In the 1890s, a newspaper in Alexandria, Egypt, owned by a wealthy Muslim merchant, came up with a series of articles titled, “Can Islam Survive?” The newspaper was printed in both English and Arabic, so the articles were written not just for its European readership, which at the time was abundant in Egypt. It was also directed to its Arabic audience, many of whom were Muslims educated in Madrasah schools, where they were taught to master the Muslim religion and specifically the legal system of Islam. (What today is known as Shariah.) Unfortunately, I don’t have the full text of the articles; I only know about them from testimonies of American missionaries to Egypt and the time. From the optimistic tone of the missionaries’ testimonies, I come to the conclusion that the articles were quite pessimistic about the future of Islam. In fact, one of the testimonies I have read directly assumes that Islam would fall to Christianity within the next generation, which would mean in the first half of the twentieth century.
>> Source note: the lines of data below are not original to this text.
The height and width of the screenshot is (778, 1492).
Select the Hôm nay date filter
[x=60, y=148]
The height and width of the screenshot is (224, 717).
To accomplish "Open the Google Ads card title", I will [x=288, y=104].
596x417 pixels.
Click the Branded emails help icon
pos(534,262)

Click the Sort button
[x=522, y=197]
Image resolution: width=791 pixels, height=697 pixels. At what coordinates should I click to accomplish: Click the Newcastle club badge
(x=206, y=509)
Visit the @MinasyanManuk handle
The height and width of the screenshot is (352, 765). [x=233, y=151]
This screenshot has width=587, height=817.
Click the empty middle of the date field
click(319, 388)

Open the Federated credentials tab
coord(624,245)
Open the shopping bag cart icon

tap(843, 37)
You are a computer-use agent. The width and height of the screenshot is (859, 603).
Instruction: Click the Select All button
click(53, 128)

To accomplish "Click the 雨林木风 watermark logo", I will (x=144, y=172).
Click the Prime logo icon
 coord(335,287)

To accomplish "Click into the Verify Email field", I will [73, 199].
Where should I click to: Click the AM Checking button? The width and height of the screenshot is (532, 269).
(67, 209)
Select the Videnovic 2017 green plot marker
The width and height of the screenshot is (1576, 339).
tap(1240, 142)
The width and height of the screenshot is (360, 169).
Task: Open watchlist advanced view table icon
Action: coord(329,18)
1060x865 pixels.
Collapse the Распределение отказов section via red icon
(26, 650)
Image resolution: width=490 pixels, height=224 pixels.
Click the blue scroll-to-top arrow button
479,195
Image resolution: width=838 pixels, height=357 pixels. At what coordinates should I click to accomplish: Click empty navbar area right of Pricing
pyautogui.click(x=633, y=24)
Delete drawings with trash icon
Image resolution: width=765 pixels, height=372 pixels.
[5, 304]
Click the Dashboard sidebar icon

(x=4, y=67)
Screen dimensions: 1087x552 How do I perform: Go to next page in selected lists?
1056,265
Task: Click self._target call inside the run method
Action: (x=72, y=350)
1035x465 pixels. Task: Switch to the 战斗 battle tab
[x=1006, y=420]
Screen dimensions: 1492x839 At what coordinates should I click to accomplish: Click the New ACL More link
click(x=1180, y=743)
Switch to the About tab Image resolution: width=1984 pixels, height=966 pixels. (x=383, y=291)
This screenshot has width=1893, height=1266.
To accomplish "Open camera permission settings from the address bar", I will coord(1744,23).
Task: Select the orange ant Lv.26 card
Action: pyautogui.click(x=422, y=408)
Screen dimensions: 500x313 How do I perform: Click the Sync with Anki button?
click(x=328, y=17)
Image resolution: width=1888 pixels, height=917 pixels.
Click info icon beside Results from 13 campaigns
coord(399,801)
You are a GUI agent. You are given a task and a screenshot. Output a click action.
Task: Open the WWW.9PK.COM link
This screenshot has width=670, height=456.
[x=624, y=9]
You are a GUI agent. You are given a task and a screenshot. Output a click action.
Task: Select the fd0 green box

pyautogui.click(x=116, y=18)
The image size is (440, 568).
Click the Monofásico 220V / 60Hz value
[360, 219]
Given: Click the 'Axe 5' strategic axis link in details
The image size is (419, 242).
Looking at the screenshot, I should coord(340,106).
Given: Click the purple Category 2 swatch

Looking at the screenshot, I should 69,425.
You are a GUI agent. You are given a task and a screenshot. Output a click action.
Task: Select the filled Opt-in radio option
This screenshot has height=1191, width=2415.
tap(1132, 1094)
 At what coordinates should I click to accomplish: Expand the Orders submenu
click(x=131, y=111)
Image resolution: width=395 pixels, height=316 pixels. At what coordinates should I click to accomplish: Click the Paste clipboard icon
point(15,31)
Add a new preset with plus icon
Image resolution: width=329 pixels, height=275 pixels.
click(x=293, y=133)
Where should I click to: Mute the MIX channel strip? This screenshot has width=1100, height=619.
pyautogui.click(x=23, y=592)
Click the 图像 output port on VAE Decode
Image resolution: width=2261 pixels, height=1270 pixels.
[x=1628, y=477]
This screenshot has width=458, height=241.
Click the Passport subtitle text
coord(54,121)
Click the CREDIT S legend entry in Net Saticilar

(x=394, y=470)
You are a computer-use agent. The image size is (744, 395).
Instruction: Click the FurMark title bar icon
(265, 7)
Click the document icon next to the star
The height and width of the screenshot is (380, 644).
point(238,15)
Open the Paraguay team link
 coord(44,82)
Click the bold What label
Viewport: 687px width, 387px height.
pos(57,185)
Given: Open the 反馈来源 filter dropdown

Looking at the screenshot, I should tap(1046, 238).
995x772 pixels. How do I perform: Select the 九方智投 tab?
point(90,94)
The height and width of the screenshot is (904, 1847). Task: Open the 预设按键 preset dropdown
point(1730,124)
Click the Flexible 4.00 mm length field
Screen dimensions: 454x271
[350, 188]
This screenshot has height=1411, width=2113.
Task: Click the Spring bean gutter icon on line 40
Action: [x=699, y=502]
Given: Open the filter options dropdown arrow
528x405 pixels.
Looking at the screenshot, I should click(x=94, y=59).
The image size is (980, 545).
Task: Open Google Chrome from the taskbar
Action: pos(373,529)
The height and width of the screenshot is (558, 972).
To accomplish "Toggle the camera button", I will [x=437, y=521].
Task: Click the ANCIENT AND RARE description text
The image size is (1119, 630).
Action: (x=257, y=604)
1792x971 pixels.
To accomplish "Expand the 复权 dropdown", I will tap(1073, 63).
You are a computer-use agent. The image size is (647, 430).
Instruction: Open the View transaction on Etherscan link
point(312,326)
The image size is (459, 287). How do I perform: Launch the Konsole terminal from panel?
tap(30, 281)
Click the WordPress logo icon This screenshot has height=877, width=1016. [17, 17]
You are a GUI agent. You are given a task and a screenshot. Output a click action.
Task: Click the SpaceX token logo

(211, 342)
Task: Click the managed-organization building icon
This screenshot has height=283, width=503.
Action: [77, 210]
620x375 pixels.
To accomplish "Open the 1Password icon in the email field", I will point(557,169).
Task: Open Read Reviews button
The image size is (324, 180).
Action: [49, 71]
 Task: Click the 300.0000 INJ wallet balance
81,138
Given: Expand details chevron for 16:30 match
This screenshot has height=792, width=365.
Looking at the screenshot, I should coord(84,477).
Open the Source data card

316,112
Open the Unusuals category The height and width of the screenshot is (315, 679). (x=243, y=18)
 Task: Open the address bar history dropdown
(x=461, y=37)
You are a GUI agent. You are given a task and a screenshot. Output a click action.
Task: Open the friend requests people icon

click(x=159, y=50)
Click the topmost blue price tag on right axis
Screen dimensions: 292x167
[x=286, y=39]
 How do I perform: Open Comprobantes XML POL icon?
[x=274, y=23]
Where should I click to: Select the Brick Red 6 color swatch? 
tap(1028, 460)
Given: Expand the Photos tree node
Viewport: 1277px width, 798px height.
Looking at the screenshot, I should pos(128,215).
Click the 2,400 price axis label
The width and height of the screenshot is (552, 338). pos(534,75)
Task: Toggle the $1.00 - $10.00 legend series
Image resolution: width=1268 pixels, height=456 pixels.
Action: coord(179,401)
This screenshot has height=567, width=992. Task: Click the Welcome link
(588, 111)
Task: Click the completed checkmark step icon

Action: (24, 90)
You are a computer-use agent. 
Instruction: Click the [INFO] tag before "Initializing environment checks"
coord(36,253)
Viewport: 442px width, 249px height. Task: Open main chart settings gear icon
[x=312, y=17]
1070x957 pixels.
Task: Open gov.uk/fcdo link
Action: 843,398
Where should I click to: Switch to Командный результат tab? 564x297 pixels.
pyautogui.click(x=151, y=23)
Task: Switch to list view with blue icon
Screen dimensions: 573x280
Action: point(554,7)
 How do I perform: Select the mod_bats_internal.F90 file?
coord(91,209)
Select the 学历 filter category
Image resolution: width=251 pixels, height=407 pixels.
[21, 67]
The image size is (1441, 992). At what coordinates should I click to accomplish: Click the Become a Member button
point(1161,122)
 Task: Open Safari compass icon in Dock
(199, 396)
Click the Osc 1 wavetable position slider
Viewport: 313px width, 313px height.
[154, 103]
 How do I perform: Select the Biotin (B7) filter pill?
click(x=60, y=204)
While I don’t know the content of the articles, I can imagine there were a number of good reasons for Muslims at the time to be pessimistic about the future of their religion. The main, as I would suppose, must have been political. In the 1890s, the political mainstay of Islam – the Ottoman Empire, was not the sick man anymore; it was the dying man. Islam has always been a political religion; there has never been an institutional division between church and state. The strongest political leader was the highest religious authority in the land; the Sultan was the Khalif, the religious leader of all Muslims. And his military victories and political expansion were synonymous with the victories and expansion of Islam. The Sultans, however, had been losing wars and territories for over two centuries now, since Lepanto in 1571 and Vienna in 1683. In 1882, the richest and most strategic province of the Ottoman Empire – Egypt – was occupied by the British military. Formally, it remained an autonomous province within the Caliphate; in practice, it was a colony of the British Empire, virtually personally owned by a Christian female ruler, Queen Victoria. Egypt wasn’t the only piece of the Caliphate taken by Christians, however. Between 1828 and 1878, the Empire lost almost all of its European territories to newly formed national states. (The process was finished in the First Balkan War of 1912.) Persia – the second largest Muslim polity at the time – was going through its own set of internecine struggles and weakness. Its government had given up on trying to ban Christian missionaries, and by 1900, Persian Muslims were converting to Christianity at an alarming rate. During the same period, Most of the Muslim principalities in what today is the most populous Muslim country in the world, Indonesia, had surrendered to the Dutch. The powerful Kingdom of Sarawak on Borneo was ruled by the White Rajahs, the Brooke family, after it was voluntarily given to them by the Sultan of Brunei. The Muslim Turkic nations of Central Asia were under the rule of the Russian Empire. North and West Africa were European colonies. The Indian Ocean which has been for centuries an inland sea for Muslim merchants and pirates, was now controlled by the English Navy. For a religion that worshiped power – like Islam – these political setbacks were certainly the signs of the last times.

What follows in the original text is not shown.